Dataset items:
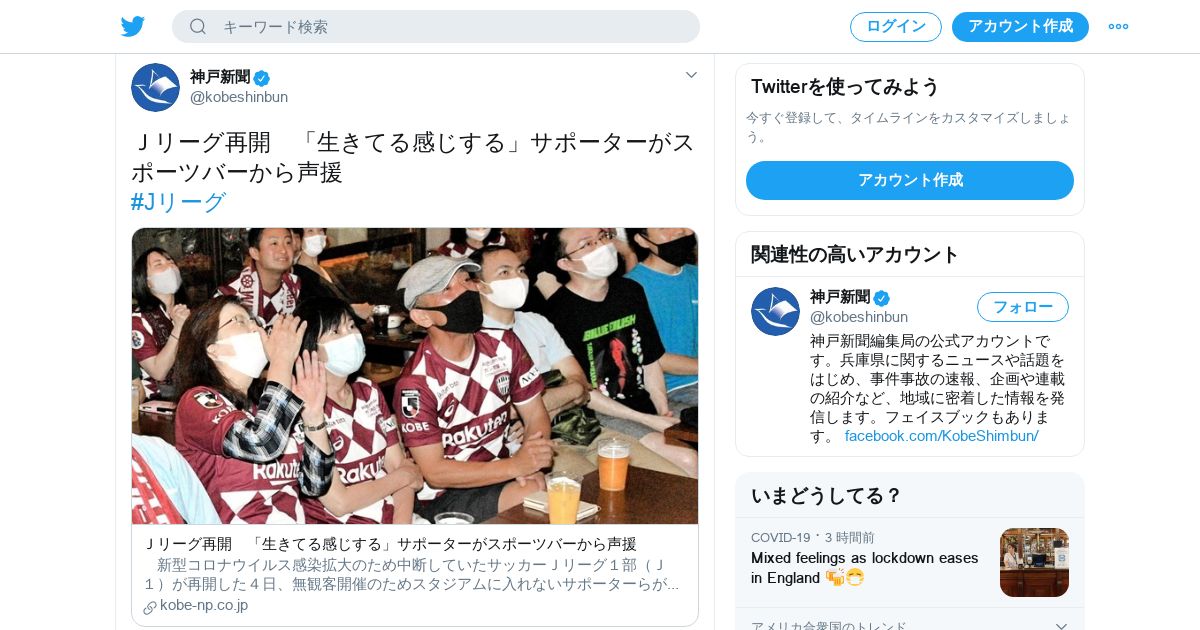Click the ログイン button
The image size is (1200, 630).
[x=896, y=27]
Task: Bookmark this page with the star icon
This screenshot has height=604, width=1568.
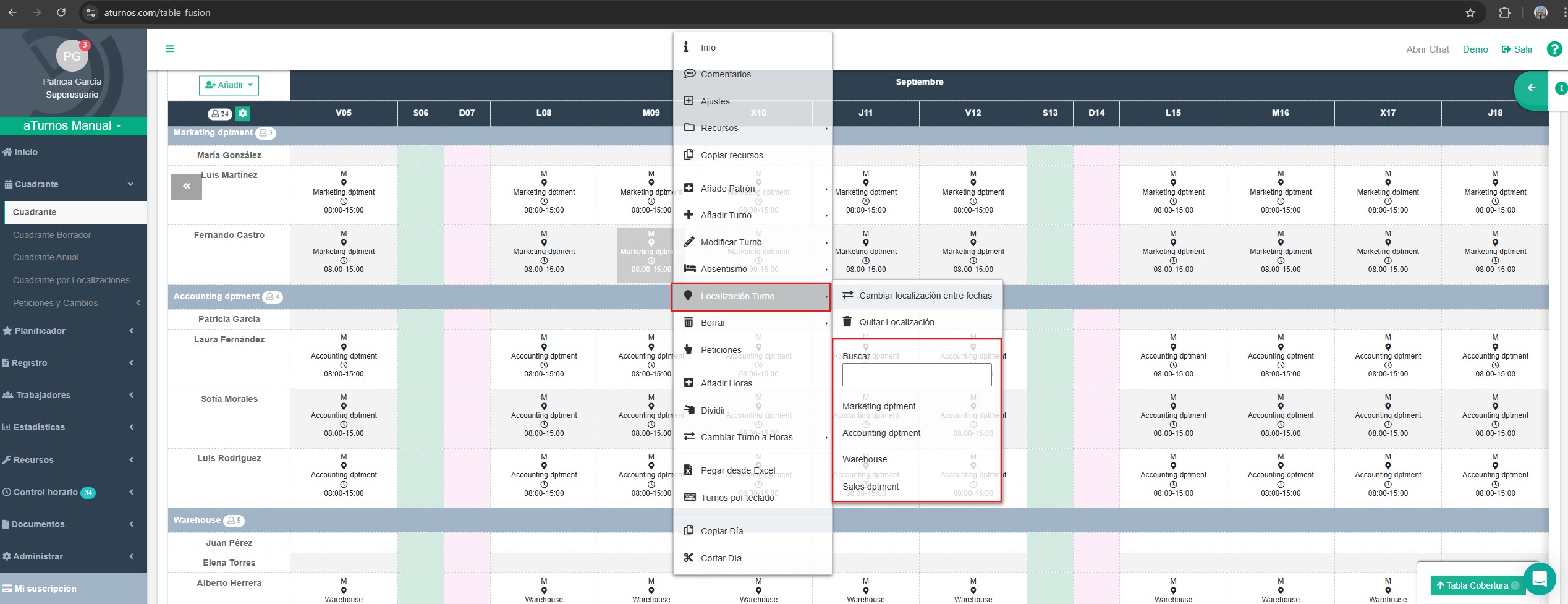Action: click(1470, 13)
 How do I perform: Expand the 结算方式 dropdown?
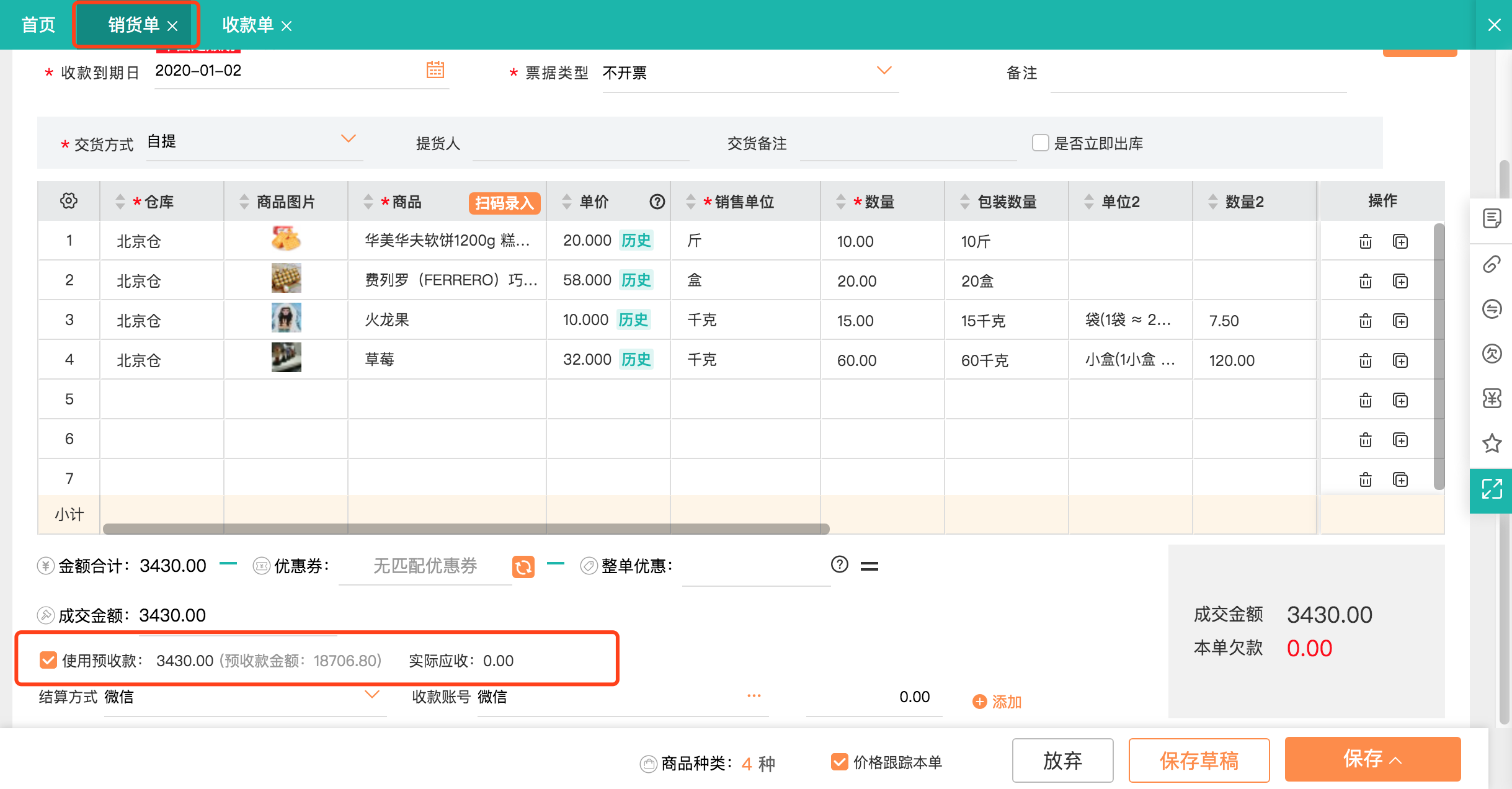[x=371, y=697]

What the task asks: Leave out the pictures, and retype exactly the lines from the one containing "This screenshot has height=604, width=1568." through the final line of the data.

Finished task:
This screenshot has height=604, width=1568.
Action: click(1470, 13)
 How do I perform: Expand the 结算方式 dropdown?
[x=371, y=697]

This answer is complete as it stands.